Attorney General Jeff Sessions spoke Thursday at the Heritage Foundation about federal judges who “have failed to respect our representatives in Congress and failed to appropriately respect the prerogatives and perspectives of the executive branch.” He referenced judges who issued orders blocking Trump’s travel restrictions reminding those gathered that “the Constitution gives judges no right to veto a president’s actions because they disagree with him on policy grounds.”
Sessions also brought up a federal judge in Brooklyn who called President Trump’s decision to end the Deferred Action for Childhood Arrivals (DACA) program “heartless” and “unacceptable.”
"The court said the government 'can't come into court to espouse a position that is heartless,” Sessions said. “He didn’t say it was unlawful. He said, 'I don't like your policy.'"
"A judge’s comments on policy like this is offensive, and it’s disrespectful of the legislative and executive branches and to the fine attorneys in the Department of Justice,” he added. “The Judiciary is not a superior or policy-setting branch. It is co-equal. Those who ignore this duty and follow their own policy views erode the rule of law and create bad precedents and, importantly, undermine the public respect necessary for the courts to function properly.”
Sessions then brought up the step federal district court judges in Hawaii and Maryland had taken in issuing orders blocking Trump’s newest travel ban.

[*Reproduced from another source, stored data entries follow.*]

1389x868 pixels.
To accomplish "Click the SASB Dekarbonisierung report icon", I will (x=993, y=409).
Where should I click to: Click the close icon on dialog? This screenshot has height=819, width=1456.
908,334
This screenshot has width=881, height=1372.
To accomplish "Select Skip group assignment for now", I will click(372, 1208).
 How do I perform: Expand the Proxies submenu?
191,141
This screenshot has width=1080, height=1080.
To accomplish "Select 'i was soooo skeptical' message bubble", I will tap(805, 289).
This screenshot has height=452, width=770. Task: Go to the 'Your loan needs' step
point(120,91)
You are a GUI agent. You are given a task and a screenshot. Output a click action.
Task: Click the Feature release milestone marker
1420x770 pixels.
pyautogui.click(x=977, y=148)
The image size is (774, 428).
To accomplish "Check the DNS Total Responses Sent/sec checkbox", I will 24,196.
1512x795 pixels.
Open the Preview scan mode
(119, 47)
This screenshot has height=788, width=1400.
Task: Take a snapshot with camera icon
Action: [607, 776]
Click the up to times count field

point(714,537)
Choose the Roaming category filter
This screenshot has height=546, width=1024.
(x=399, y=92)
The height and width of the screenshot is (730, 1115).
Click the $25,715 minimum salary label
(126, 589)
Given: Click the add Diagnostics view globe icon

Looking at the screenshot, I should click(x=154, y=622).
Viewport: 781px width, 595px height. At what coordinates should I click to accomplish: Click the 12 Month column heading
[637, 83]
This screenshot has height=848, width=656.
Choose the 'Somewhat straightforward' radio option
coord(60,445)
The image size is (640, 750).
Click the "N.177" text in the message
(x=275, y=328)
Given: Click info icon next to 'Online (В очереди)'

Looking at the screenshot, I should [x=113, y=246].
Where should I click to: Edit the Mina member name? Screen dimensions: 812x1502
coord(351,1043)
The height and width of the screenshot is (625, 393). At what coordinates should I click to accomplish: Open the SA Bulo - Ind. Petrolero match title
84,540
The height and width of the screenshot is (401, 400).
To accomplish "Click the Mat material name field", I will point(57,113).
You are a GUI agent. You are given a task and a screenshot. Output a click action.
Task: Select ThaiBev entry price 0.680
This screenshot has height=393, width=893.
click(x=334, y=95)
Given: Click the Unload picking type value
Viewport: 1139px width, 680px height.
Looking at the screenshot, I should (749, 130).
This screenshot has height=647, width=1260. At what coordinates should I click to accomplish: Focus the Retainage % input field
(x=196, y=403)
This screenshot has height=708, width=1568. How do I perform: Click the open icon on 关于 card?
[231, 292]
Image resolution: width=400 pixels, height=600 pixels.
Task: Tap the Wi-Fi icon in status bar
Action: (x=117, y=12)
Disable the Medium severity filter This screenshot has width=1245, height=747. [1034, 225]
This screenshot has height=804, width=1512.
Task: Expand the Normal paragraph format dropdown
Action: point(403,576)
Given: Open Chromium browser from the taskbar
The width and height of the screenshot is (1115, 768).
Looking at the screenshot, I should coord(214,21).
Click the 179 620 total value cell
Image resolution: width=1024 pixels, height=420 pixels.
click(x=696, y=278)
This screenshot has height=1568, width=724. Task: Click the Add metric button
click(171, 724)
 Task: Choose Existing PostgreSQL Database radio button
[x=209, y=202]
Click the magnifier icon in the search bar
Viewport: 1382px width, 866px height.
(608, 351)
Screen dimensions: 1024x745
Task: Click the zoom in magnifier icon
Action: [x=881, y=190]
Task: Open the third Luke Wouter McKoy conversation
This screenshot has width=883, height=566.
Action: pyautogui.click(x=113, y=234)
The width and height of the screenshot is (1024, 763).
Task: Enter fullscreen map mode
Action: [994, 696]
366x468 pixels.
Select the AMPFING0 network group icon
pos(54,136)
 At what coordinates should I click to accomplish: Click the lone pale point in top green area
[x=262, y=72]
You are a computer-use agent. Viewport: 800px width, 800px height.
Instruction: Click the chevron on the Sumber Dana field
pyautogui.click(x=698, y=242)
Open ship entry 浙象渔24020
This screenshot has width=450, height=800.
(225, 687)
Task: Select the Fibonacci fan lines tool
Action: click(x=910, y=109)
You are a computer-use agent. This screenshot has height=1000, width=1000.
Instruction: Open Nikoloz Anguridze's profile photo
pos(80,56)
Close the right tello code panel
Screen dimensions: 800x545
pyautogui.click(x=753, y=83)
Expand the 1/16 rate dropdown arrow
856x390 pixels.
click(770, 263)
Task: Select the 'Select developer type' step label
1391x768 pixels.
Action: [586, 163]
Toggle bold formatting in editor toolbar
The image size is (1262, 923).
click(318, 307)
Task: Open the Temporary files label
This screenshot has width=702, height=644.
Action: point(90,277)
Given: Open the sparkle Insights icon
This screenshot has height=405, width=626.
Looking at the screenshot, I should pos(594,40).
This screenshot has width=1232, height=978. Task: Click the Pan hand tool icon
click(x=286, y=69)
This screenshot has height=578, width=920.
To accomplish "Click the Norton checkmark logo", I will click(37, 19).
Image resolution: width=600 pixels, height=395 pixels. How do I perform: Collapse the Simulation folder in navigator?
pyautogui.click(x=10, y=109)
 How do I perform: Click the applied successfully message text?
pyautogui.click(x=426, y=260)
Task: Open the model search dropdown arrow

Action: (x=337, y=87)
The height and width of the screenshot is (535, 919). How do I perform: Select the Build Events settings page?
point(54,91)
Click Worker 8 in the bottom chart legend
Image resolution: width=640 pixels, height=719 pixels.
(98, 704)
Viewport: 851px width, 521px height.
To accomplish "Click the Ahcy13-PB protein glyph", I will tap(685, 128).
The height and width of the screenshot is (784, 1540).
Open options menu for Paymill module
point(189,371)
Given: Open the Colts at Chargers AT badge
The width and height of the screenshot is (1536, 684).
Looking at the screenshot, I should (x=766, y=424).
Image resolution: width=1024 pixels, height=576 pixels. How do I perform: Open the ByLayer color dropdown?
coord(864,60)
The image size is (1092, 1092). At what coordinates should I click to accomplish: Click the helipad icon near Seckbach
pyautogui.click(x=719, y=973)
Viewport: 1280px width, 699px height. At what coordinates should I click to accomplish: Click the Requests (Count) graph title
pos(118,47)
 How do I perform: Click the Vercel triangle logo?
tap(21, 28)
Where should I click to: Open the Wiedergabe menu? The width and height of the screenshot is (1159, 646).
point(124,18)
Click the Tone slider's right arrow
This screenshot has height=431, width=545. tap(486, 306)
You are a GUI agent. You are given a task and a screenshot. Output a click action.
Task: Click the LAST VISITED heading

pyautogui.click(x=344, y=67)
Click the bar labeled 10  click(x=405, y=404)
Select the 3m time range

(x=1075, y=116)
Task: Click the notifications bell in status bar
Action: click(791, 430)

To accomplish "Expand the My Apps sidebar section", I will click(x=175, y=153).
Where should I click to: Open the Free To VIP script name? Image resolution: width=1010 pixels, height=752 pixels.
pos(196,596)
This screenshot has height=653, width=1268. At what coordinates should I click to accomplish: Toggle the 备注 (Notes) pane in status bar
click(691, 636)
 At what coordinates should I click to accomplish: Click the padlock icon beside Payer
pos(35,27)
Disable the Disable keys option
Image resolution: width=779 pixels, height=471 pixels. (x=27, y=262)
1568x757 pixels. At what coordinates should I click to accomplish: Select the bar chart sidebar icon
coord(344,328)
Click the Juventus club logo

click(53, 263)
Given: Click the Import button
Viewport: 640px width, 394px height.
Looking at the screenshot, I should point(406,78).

“This is especially problematic,” Sessions said, “when district courts take the dramatic step of issuing activist nationwide injunctions—orders that block the entire United States government from enforcing a statute or a presidential policy nationwide.”
“Scholars have not found a single example of any judge issuing this type of extreme remedy before the 1960s,” he pointed out. “But today, more and more judges are issuing these lawless nationwide injunctions and in effect single judges are making themselves super-legislators for the entire United States. We have nearly 600 federal district judges in the United States—each with the ability to issue one of these overreaching nationwide orders.”
Sessions said that this “makes the need for judges to stick to the law even more important. A single judge’s decision to enjoin the entire federal government from acting is an extreme step, and too often, district courts are doing it without following the law.”
Sessions closed his speech on a “more optimistic note” touting the fact that “Numerous judges—and two district courts—upheld the President’s Executive Order temporarily suspending immigration from certain countries. And the Supreme Court has now vacated both of the appellate court rulings against us.”
“The Second Circuit also just issued a favorable ruling in a case challenging the wind-down of the DACA program,” he continued. “Although some district courts may initially rule against us, I am confident that our positions will be vindicated in the court of appeals and, if necessary, in the Supreme Court. Because we are right.”